### Work to be completed
Copy the lines word for word. Begin at the line that contains "Image resolution: width=2576" and end with the final line of the data.
....
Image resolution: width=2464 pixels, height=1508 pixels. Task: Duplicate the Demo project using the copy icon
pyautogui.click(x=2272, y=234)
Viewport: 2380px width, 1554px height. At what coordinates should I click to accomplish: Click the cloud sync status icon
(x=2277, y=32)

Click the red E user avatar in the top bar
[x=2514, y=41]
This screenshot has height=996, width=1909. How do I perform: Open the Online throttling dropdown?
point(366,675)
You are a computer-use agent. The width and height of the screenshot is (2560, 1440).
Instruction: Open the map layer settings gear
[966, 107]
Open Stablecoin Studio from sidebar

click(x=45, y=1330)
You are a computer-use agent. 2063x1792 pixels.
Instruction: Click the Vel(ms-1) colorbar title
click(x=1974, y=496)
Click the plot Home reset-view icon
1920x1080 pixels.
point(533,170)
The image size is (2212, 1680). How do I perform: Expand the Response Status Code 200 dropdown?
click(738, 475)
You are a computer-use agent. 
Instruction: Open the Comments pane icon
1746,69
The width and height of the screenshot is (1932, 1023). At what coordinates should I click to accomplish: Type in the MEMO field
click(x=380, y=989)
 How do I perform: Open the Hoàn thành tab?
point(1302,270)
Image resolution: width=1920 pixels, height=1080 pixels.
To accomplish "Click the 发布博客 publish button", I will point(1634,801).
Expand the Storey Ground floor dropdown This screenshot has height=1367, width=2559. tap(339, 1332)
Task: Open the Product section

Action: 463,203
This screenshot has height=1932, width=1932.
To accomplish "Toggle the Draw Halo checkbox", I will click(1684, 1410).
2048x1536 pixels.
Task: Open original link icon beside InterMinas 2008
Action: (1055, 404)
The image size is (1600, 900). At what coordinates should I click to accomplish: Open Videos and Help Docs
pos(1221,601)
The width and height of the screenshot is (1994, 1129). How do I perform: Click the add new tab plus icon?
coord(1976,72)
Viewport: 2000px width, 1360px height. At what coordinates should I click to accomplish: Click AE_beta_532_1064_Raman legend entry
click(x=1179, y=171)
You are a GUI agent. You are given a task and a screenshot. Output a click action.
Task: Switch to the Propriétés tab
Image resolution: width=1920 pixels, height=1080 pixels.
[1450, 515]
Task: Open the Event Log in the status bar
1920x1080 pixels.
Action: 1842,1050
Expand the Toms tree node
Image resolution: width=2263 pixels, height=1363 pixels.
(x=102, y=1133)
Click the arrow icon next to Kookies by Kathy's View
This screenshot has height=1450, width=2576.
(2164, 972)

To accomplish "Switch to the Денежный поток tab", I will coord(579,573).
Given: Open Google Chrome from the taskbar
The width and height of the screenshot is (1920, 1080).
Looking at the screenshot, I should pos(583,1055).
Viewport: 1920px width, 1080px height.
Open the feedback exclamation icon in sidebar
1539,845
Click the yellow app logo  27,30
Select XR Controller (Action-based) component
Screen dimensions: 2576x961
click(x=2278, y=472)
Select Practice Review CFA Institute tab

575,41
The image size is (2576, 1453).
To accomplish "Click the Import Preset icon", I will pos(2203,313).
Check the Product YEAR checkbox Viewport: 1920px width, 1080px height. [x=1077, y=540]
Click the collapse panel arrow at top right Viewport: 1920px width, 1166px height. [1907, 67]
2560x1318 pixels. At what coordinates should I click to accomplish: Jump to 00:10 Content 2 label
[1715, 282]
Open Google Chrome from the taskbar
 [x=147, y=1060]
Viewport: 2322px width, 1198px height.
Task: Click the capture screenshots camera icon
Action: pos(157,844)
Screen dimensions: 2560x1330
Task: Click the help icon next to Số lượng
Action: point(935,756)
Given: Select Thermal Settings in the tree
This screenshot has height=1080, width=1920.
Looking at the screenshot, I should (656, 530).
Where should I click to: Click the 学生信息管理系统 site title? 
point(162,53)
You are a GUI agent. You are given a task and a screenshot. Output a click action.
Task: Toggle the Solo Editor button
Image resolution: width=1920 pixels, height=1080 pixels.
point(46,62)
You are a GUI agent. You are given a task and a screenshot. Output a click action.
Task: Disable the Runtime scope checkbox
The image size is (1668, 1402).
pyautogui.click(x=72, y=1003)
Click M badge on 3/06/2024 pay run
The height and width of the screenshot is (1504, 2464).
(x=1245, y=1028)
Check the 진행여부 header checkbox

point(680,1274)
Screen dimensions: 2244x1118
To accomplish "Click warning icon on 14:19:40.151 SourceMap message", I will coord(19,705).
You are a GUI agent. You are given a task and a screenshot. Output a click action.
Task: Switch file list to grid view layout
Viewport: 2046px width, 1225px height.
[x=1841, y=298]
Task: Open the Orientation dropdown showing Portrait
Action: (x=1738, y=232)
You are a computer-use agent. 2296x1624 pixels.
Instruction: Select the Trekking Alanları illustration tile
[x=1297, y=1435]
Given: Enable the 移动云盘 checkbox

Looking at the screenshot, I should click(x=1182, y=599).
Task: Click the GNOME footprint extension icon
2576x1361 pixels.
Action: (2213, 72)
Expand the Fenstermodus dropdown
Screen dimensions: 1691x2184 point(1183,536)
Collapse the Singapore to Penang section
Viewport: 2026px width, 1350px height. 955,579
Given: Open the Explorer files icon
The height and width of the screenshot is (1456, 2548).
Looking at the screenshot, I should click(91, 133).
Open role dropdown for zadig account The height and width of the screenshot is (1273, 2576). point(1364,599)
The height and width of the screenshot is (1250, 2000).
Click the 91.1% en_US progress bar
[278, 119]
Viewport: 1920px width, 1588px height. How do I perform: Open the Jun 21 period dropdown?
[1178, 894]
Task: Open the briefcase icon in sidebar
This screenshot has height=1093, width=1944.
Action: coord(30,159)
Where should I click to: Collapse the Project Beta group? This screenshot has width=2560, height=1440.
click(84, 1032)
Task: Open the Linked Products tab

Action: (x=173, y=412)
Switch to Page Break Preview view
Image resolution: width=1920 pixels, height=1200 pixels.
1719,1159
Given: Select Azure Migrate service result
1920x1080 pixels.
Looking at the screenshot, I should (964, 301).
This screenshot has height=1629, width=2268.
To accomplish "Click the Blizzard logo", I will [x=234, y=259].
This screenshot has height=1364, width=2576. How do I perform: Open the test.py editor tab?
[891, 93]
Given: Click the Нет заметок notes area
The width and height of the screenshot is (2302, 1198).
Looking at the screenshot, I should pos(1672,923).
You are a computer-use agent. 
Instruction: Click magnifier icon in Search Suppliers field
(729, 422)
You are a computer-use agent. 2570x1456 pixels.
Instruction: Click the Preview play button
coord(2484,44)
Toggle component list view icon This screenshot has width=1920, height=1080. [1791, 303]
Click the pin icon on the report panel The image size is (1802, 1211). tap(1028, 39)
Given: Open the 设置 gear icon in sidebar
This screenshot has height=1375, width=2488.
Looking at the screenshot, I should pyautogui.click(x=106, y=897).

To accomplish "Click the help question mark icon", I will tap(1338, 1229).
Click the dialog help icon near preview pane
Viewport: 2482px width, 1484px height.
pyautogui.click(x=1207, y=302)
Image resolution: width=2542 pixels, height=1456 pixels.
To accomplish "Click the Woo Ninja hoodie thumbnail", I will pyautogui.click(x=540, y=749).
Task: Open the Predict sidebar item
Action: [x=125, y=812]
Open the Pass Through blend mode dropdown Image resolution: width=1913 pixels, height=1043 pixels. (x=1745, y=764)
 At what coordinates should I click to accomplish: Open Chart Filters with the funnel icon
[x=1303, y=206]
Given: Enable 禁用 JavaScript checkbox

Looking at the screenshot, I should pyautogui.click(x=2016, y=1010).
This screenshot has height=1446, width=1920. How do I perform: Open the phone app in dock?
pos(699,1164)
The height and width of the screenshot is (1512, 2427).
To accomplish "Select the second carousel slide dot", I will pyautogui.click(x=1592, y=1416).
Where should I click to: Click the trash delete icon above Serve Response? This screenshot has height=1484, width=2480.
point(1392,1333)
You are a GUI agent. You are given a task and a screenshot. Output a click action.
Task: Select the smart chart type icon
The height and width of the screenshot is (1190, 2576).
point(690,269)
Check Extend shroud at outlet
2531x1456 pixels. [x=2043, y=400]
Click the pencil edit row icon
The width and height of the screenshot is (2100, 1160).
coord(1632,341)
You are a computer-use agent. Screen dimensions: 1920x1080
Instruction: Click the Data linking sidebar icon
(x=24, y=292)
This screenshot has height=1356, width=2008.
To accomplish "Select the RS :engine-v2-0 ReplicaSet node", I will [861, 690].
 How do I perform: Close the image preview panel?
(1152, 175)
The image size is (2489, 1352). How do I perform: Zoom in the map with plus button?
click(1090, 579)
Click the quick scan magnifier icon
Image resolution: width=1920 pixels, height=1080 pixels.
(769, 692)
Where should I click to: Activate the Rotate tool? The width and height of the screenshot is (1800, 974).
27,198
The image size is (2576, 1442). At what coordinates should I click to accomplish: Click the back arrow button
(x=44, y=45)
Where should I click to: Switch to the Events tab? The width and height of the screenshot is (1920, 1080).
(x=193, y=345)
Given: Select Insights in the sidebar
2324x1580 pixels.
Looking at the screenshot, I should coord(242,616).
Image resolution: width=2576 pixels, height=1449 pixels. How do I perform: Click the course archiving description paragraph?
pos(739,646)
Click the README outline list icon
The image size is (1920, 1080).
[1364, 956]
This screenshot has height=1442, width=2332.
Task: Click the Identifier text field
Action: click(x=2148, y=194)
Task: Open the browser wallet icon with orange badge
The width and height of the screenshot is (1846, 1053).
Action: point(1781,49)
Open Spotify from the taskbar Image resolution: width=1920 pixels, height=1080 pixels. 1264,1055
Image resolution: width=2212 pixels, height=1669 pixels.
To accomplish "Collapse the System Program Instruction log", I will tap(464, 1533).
....
### Answer space
Image resolution: width=2576 pixels, height=1449 pixels. How do I perform: Click the course archiving description paragraph?
pos(739,646)
Click the README outline list icon
The image size is (1920, 1080).
[1364, 956]
This screenshot has height=1442, width=2332.
Task: Click the Identifier text field
Action: click(x=2148, y=194)
Task: Open the browser wallet icon with orange badge
The width and height of the screenshot is (1846, 1053).
Action: point(1781,49)
Open Spotify from the taskbar Image resolution: width=1920 pixels, height=1080 pixels. 1264,1055
Image resolution: width=2212 pixels, height=1669 pixels.
To accomplish "Collapse the System Program Instruction log", I will tap(464, 1533).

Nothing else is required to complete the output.